--- RAW DATA Enclosed Below ---
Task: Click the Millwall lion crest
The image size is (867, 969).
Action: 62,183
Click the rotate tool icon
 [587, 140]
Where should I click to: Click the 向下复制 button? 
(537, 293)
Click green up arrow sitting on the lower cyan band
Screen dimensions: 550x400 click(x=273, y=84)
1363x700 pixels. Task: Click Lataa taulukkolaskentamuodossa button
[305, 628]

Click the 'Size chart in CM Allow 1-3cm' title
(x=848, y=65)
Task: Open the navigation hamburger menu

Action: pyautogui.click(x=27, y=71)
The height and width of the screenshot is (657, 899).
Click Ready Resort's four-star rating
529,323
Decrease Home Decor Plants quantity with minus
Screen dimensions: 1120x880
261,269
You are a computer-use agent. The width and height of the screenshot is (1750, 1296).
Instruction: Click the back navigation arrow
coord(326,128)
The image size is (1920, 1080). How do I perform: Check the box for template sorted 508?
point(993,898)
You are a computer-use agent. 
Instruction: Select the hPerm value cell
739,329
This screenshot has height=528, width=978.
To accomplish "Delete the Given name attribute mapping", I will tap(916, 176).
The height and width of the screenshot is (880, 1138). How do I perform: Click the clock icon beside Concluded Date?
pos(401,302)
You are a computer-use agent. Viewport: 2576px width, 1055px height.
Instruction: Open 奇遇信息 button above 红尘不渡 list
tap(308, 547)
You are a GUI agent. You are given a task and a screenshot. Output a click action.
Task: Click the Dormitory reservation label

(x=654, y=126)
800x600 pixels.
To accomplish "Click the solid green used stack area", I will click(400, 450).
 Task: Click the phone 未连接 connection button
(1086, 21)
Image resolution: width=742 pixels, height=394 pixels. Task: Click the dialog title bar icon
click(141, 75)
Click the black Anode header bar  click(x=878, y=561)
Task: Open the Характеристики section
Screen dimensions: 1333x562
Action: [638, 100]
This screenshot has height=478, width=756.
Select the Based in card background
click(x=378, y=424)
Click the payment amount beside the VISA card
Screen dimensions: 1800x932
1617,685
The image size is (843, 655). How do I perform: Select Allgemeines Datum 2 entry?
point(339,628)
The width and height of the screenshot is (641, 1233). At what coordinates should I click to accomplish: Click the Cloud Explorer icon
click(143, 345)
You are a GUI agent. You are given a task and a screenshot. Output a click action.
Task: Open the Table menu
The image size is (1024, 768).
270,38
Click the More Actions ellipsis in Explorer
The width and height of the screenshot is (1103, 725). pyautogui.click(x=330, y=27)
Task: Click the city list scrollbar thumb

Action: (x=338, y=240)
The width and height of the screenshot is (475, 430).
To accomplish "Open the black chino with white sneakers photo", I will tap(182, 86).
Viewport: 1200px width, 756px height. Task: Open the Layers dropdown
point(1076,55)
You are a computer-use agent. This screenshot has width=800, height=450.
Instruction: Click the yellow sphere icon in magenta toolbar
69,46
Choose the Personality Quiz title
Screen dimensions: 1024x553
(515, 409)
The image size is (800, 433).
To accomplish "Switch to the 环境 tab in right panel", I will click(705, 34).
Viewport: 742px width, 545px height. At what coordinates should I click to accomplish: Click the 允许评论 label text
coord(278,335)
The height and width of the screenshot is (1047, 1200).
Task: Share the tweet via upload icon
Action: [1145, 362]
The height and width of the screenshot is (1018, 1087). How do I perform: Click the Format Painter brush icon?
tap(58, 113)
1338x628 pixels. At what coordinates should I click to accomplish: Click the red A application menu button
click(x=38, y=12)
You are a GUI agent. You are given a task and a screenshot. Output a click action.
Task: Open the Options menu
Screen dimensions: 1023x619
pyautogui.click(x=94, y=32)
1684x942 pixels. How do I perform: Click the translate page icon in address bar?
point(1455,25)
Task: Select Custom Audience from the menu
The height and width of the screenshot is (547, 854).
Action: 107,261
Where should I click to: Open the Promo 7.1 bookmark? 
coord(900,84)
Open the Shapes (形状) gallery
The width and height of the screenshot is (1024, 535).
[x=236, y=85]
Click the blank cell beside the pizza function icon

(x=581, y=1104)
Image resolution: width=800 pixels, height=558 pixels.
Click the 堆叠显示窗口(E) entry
--- End of Enclosed RAW DATA ---
▶ [DIRECTIONS FOR THIS TASK]
How many lines in the records include "black"? Answer with the number alone.

▶ [EXERCISE RESPONSE]
2